Link a notebook to Bitbucket Cloud
Open the History panel. The Git status bar displays Git: Not linked.
Click Git: Not linked.
The Git Preferences dialog displays. The first time you open your notebook, the Status is Unlink, because the notebook is not in Bitbucket Cloud.
In the Status field, click Link.
In the Link field, paste the URL of the Bitbucket Cloud repository.
Click the Branch drop-down and select a branch.
In the Path in Git Repo field, specify where in the repository to store your file.
Python notebooks have the suggested default file extension
.py. If you use
.ipynb, your notebook will save in iPython notebook format. If the file already exists on Bitbucket Cloud, you can directly copy and paste the URL of the file.

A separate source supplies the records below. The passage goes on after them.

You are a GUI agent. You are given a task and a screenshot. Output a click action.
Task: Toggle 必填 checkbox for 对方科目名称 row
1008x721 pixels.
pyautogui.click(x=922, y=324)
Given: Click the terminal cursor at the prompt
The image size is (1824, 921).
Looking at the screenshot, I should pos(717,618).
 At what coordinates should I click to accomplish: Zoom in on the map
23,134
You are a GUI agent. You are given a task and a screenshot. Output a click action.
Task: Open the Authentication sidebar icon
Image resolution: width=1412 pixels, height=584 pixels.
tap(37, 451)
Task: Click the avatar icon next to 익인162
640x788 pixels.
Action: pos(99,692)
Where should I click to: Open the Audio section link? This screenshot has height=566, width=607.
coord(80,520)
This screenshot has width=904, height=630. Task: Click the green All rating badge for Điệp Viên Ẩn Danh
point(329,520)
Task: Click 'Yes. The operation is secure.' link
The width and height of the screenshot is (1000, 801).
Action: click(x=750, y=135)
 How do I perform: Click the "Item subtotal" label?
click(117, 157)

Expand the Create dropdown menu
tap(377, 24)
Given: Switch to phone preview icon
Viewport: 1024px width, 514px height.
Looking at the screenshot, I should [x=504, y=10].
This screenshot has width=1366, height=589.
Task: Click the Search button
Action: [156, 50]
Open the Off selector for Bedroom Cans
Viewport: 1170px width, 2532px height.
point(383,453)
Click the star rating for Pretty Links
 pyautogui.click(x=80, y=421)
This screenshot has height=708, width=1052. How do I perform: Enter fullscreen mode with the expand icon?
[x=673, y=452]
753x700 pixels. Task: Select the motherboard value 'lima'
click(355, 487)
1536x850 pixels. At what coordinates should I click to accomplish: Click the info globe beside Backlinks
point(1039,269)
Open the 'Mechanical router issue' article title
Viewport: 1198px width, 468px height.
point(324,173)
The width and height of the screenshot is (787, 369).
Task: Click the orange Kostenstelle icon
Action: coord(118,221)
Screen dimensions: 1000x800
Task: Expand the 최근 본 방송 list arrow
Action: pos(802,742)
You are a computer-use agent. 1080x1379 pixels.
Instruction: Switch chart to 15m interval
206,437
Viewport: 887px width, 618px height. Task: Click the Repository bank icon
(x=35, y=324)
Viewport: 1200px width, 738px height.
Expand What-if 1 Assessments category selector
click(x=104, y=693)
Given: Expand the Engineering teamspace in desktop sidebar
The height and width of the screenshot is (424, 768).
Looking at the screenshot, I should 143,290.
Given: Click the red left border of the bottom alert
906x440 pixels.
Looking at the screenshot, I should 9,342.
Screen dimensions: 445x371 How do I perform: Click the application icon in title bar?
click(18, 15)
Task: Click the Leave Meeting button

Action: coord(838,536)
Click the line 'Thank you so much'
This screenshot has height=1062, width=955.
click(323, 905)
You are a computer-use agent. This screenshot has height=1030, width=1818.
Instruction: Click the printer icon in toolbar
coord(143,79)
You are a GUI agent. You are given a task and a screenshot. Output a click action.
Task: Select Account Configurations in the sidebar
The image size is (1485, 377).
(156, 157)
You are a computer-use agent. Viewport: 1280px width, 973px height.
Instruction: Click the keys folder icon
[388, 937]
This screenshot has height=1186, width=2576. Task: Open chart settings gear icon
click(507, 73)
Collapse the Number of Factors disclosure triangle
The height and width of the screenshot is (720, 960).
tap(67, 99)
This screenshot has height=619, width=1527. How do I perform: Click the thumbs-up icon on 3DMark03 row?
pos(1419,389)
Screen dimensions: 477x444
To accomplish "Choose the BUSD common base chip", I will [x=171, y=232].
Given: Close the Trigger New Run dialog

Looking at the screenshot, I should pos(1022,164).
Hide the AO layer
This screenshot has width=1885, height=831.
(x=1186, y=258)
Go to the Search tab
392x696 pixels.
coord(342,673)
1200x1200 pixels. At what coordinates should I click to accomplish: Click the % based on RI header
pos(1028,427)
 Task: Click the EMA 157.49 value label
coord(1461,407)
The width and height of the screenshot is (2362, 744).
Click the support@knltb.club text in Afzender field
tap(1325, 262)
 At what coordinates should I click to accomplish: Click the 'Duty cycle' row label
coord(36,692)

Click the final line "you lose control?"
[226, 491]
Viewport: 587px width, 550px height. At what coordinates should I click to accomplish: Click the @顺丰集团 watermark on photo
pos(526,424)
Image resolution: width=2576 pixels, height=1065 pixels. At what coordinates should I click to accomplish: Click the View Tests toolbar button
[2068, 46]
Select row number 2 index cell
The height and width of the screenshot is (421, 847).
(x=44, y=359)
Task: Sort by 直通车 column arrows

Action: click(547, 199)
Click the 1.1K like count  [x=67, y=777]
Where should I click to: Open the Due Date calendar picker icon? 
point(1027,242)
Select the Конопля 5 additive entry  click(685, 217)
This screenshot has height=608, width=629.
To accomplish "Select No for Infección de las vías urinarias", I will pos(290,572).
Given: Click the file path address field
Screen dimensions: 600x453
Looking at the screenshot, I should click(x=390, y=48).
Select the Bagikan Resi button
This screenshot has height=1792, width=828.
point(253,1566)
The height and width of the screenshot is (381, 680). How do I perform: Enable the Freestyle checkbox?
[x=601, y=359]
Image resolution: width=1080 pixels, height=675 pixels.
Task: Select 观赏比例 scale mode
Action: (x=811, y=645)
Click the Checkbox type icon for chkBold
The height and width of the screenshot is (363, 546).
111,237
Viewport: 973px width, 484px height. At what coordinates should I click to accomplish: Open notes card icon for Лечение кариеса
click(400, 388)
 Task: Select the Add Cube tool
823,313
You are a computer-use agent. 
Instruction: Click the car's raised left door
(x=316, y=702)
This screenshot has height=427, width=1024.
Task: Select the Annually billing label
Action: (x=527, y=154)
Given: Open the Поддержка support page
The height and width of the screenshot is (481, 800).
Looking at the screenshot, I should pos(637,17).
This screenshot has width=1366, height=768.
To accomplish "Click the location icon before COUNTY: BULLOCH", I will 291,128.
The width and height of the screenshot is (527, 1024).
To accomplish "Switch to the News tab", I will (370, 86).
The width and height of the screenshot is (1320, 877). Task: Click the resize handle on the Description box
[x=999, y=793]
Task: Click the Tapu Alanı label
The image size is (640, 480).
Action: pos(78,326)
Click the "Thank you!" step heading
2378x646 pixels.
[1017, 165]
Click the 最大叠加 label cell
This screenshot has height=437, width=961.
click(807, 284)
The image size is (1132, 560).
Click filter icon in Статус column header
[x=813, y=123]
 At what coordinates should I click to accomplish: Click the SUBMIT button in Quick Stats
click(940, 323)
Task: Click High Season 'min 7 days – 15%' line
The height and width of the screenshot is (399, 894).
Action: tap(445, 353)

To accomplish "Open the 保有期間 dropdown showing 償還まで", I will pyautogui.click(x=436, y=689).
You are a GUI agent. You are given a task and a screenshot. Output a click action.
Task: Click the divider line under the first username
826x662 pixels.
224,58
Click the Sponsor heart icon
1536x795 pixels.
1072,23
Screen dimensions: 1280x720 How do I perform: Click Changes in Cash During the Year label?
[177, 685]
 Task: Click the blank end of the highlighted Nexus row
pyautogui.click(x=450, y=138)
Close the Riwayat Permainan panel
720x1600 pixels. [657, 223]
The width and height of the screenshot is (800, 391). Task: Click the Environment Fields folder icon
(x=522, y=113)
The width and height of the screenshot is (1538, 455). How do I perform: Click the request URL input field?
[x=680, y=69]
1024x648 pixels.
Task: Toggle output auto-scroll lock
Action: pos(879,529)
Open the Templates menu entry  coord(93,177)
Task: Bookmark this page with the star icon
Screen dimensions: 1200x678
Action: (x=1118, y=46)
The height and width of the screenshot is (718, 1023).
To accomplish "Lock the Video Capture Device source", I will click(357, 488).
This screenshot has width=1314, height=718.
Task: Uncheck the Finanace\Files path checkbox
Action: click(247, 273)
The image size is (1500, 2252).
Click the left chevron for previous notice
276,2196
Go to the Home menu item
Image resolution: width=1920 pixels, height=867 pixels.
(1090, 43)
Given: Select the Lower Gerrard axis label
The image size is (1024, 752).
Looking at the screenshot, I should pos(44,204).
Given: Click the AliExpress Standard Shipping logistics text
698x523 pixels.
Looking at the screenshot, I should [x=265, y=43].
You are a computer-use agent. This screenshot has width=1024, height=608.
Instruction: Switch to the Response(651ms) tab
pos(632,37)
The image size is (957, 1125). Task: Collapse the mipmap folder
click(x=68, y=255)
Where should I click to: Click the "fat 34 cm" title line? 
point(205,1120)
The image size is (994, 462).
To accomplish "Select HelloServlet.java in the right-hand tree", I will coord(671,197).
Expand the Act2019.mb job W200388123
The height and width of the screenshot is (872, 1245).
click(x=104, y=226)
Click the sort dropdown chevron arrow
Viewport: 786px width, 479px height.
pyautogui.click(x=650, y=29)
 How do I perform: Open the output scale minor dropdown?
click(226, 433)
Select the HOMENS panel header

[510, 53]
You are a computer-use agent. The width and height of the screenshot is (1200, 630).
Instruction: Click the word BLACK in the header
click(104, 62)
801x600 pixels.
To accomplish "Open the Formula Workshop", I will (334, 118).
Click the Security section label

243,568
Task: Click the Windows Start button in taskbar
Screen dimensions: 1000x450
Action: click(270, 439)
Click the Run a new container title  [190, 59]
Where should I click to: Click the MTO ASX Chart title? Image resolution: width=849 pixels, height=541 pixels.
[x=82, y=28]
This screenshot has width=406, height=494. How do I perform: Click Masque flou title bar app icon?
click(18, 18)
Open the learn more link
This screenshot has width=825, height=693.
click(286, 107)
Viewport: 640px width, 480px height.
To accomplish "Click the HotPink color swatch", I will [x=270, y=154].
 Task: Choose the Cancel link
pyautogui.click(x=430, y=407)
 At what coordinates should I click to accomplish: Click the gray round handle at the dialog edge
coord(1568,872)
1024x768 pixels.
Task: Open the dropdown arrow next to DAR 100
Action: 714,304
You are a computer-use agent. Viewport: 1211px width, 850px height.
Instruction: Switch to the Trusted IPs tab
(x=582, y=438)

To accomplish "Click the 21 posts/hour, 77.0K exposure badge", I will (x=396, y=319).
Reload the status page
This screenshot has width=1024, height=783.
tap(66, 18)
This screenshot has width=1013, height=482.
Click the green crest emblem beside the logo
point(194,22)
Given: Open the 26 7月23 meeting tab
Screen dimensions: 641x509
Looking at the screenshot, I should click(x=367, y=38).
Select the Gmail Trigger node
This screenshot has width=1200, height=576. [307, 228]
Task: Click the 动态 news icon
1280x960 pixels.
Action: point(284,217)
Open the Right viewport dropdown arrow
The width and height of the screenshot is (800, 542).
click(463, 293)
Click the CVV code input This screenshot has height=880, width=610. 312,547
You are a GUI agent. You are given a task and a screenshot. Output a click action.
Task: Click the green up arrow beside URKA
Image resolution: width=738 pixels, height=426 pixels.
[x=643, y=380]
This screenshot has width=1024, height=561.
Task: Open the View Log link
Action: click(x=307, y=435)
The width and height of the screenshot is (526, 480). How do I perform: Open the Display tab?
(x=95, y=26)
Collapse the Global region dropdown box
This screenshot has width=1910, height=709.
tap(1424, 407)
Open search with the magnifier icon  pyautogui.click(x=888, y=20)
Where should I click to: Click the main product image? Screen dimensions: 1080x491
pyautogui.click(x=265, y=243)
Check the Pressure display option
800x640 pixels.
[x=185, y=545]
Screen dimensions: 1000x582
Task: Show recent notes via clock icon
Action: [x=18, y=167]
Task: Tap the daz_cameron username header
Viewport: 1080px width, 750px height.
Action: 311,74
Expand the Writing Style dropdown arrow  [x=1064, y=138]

Click Save to finish linking your notebook. If this file did not previously exist, a prompt with the option Save this file to your Bitbucket Cloud repo displays.
Type a message and click Save.
Save a notebook to Bitbucket Cloud
While the changes that you make to your notebook are saved automatically to the Azure Databricks revision history, changes do not automatically persist to Bitbucket Cloud.
Open the History panel.
Click Save Now to save your notebook to Bitbucket Cloud. The Save Notebook Revision dialog displays.
Optionally, enter a message to describe your change.
Make sure that Also commit to Git is selected.
Revert or update a notebook to a version from Bitbucket Cloud
Once you link a notebook, Azure Databricks syncs your history with Git every time you re-open the History panel. Versions that sync to Git have commit hashes as part of the entry.
Open the History panel.
Choose an entry in the History panel. Azure Databricks displays that version.
Click Restore this version.
Click Confirm to confirm that you want to restore that version.
Unlink a notebook
Open the History panel.
The Git status bar displays Git: Synced.
Click Git: Synced.
In the Git Preferences dialog, click Unlink.
Click Confirm to confirm that you want to unlink the notebook from version control.
Create a pull request
Open History panel.
Click the Git status bar to open the Git Preferences dialog.
Click Create PR. Bitbucket Cloud opens to a pull request page for the branch.
Best practice for code reviews
Azure Databricks supports Git branching.
- You can link a notebook to your own fork and choose a branch.
- We recommend using separate branches for each notebook.
- Once you are happy with your changes, you can use the Create PR link in the Git Preferences dialog to take you to Bitbucket Cloud’s pull request page.
- The Create PR link displays only if you’re not working on the default branch of the parent repository.
Bitbucket Server integration is not supported. However, you can use the Workspace API to programmatically create notebooks and manage the code base in Bitbucket Server.
If you receive errors related to Bitbucket Cloud history sync, verify the following:
- You have initialized the repository on Bitbucket Cloud, and it isn’t empty. Try the URL that you entered and verify that it forwards to your Bitbucket Cloud repository.
- Your app password is active and your username is correct.
- If the repository is private, you should have read and write access (through Bitbucket Cloud) on the repository.